According to the Government Computer News (CGN.com) story referenced above:


Individuals will be able to maintain comprehensive and up-to-date health histories of themselves and their families, said J.D. Kleinke, CEO of the Omnimedix Institute, the nonprofit group in Portland Ore., that is developing the system.

Dossia gathers health information on behalf of the individual from various sources and stores it within secured databases. Dossia’s open architecture will support multiple personal health applications, which lets users organize and summarize their information in ways that are most useful to them.

Health records will be secure and private, accessible only by the individual or by others to whom they have granted permission. Records also will be portable, so individuals can use the records even if they change employers, health plans or doctors.

That’s all nifty and swell, but privacy rights advocates are a tad worried.

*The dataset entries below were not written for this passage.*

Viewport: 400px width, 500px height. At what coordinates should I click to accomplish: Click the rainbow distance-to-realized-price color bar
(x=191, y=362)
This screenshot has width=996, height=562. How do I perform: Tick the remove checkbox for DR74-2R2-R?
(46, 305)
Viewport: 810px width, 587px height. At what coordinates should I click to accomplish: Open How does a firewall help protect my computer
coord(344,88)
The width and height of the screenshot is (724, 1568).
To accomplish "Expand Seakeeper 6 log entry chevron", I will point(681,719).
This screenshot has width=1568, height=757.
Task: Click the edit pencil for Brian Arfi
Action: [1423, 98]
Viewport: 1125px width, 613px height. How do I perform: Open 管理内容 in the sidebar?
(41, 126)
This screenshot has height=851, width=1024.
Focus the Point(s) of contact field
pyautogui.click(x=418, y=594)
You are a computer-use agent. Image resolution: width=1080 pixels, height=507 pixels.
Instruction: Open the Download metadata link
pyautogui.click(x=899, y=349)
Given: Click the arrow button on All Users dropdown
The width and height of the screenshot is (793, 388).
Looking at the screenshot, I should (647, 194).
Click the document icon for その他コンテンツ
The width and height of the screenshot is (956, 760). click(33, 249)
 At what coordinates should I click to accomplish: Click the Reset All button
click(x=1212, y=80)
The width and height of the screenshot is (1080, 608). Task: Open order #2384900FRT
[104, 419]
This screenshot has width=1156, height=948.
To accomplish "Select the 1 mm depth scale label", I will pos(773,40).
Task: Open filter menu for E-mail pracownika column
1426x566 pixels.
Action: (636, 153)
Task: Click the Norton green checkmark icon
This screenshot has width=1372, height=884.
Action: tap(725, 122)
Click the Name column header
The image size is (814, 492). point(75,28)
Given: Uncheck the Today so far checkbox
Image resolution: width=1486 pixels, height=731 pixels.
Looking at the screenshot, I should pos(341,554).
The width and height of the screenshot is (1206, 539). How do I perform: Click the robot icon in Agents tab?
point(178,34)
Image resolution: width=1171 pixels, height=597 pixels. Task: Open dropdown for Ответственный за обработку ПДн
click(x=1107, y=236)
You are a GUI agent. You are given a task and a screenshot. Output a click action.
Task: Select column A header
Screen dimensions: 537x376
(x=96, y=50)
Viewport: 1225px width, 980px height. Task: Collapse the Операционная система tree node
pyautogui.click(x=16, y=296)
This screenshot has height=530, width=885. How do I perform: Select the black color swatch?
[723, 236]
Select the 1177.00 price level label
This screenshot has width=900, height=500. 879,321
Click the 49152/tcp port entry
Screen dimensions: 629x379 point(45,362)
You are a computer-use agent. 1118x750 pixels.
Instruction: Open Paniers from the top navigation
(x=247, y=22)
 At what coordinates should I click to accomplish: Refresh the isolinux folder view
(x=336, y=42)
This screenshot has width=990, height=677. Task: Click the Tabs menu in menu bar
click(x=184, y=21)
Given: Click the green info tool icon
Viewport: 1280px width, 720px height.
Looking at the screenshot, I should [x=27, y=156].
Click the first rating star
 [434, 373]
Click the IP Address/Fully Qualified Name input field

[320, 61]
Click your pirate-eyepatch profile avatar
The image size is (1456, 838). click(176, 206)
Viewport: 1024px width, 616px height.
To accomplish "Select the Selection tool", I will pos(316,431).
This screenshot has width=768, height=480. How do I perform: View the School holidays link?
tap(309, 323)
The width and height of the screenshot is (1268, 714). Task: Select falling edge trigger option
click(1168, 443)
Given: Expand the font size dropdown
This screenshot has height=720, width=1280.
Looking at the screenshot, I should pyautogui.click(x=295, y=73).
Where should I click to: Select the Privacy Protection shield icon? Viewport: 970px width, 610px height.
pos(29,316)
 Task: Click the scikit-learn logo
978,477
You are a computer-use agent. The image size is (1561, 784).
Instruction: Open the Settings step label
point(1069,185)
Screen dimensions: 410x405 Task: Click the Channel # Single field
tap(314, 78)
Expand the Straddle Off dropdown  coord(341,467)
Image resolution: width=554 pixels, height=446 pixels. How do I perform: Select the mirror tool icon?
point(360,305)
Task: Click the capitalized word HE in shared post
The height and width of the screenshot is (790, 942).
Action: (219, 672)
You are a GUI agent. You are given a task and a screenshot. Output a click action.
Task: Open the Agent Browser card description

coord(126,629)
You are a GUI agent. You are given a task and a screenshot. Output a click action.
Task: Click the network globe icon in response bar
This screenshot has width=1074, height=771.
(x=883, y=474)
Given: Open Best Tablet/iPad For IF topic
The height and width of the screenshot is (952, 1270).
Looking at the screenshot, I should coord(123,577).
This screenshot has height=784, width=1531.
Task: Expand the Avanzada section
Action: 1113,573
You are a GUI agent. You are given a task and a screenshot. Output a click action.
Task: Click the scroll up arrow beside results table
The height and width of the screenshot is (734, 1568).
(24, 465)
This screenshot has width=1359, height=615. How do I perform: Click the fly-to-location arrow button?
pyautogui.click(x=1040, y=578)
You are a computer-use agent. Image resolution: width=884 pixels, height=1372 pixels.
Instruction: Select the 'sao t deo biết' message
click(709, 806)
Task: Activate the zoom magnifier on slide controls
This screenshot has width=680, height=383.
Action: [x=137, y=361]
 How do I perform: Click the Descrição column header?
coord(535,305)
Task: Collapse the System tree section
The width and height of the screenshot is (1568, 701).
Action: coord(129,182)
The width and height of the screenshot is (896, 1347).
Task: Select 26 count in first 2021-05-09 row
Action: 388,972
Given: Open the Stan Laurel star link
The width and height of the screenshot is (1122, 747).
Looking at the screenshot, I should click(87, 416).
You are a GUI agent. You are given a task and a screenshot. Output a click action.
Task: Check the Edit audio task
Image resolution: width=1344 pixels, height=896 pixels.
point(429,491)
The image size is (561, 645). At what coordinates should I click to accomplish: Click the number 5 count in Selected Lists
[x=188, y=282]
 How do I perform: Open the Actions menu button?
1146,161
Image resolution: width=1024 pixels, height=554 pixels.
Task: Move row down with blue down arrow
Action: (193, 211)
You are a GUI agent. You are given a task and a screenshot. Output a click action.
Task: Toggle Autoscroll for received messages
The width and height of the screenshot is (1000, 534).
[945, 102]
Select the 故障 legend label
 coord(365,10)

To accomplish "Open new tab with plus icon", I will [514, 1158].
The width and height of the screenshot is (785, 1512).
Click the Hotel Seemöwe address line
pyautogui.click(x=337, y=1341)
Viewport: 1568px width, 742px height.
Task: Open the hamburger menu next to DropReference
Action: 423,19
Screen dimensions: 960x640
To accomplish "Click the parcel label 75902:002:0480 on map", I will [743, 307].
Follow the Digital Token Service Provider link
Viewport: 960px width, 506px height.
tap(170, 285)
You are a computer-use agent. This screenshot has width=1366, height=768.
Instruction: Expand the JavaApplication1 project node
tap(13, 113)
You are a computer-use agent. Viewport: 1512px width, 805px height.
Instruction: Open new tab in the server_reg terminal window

Or, as the article continues:


The Patient Privacy Rights Foundation in Austin, Texas, however, denounced the plan to store their employees’ records in a centralized data warehouse linking hospitals, doctors and pharmacies.

"This is a prescription for disaster. Will these companies guarantee that employees’ personal health information will never be used against them or disclosed without informed consent?" said Deborah Peel, founder and chairwoman of Patient Privacy Rights. . Wal-Mart Stores plans to apply market pressure and incentives to get hospitals and doctors on board and will insist that health care providers adopt electronic records and prescribing as a condition of future business, she said. . "Electronic health records are essentially a good idea. But American health consumers have said repeatedly that they do not want their employers or their insurers to have access to their records," Peel said.

I have to agree with Peel, who the article says, recommends that a "neutral third party, such as a health banking repository, should house patient data."

In other words, to have my employer store my health and medical records in a system that would allow that employer access to my record? IF I were an employee of one of the companies colloborating on Dossia, I sure would want to know who could access my files, when that person could see my files, why that person should see my files at all and how much power I have to give or take that power away.